Jacob and Monod's Research:
- Used partial diploid strains (merodiploids) of E. coli to define components as cis-acting or trans-acting.
Structural Gene Mutations:
- Mutations in $lacZ$ or $lacY$ alter the amino acid sequence, resulting in non-functional proteins.
Operator Mutations ( $lacO^c$ ):
- Consist of "constitutive" mutations where the DNA sequence is altered so the repressor cannot bind.
- Synthesis of enzymes occurs even in the absence of an inducer.
- $lacO^c$ is cis-dominant over $lacO^+$ .
Repressor Mutations ( $lacI$ ):
- $lacI^-$ : Repressor cannot bind operator; result is constitutive synthesis.
- $lacI^s$ (Super-repressor): Produced repressor cannot bind the inducer (lactose). It stays bound to the operator even if lactose is present. $lacI^s$ is dominant over $lacI^+$ .
Promoter Mutations ( $lacP^-$ ):
- Interfere with RNA Polymerase binding. These are suppressive mutations; no proteins are produced regardless of lactose presence.

Negative Control:
- Occurs when the binding of a protein (the repressor) prevents transcription.
- The repressor covers a sequence that overlaps with the RNA polymerase recognition site.
Positive Control:
- Occurs when the binding of a protein (CAP-cAMP complex) causes/facilitates transcription.
- This is linked to Catabolite Repression, where the cell represses metabolism of other sugars if glucose is available.

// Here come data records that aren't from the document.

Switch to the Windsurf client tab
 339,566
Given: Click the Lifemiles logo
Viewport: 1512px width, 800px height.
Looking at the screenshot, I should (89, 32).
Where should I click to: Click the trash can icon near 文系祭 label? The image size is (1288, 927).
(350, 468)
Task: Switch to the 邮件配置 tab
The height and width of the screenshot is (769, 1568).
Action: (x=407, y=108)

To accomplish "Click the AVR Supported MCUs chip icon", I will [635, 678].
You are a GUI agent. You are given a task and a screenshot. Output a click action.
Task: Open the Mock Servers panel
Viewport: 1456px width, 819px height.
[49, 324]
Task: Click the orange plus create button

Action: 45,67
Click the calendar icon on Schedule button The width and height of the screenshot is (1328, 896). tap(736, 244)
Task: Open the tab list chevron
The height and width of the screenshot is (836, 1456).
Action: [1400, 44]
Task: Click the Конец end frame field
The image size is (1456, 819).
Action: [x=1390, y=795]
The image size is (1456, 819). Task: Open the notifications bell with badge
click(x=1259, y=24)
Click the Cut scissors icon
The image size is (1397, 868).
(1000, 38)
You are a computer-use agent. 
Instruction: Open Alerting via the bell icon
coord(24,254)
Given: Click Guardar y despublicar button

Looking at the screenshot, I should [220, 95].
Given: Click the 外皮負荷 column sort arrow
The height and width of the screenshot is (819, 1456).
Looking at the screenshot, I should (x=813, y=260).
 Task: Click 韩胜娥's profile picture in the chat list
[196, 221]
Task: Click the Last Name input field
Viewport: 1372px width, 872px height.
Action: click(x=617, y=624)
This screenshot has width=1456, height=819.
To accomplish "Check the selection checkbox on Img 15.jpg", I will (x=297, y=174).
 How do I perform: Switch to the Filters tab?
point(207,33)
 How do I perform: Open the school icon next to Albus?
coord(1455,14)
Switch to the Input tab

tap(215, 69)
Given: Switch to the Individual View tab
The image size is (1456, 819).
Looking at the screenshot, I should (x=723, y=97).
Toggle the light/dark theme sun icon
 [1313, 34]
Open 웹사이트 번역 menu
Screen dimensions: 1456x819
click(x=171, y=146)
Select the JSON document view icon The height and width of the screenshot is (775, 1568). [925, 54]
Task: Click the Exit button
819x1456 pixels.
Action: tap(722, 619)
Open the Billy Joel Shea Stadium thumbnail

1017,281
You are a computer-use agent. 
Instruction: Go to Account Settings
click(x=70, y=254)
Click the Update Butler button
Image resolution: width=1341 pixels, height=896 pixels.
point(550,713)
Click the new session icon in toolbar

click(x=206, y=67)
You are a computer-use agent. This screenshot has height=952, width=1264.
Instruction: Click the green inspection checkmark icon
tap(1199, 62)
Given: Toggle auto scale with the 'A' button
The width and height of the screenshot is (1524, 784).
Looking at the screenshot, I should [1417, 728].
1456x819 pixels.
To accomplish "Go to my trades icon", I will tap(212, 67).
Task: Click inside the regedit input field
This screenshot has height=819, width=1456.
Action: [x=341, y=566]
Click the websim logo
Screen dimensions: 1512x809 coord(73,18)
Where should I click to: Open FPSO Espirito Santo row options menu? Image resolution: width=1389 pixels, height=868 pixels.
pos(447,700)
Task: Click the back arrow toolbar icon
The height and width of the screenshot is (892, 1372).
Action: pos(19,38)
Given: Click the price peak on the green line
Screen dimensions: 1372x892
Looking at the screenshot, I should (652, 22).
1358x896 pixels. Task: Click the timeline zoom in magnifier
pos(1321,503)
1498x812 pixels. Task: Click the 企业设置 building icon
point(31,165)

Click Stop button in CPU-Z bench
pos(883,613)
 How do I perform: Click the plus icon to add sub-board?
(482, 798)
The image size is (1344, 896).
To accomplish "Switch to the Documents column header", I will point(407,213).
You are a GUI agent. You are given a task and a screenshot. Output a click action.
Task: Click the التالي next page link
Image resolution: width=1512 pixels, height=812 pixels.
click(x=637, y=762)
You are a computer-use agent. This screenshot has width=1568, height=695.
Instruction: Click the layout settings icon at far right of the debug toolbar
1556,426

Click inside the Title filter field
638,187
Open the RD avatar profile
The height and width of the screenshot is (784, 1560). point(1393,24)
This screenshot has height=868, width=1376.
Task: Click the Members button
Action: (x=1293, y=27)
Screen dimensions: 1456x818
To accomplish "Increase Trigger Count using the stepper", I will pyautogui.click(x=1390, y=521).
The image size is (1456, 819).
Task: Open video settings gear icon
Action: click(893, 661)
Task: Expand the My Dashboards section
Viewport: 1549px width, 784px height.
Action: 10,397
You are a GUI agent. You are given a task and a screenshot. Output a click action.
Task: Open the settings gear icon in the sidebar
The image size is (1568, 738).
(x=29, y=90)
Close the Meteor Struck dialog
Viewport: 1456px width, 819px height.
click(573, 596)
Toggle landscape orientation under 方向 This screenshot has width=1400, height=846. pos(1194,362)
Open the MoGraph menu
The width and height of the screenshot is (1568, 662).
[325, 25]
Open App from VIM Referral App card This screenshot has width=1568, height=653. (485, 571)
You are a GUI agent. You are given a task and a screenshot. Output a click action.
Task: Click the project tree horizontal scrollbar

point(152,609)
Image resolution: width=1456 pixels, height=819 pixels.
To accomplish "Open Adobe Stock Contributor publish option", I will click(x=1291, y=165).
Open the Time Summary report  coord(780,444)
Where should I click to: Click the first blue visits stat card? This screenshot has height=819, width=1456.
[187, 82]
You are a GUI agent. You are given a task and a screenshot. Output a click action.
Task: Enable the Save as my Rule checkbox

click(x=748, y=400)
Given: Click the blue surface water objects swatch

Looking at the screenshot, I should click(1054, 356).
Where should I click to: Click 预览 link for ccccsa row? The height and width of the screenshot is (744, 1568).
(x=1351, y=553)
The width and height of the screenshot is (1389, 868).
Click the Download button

Energy Conservation: Bacteria avoid wasting energy and nutrients by producing only the proteins needed for current conditions.
Efficiency: E. coli does not produce $\beta$ -galactosidase when glucose is already present.
Coordination: Allows for the simultaneous regulation of groups of functionally related enzymes from a single transcript.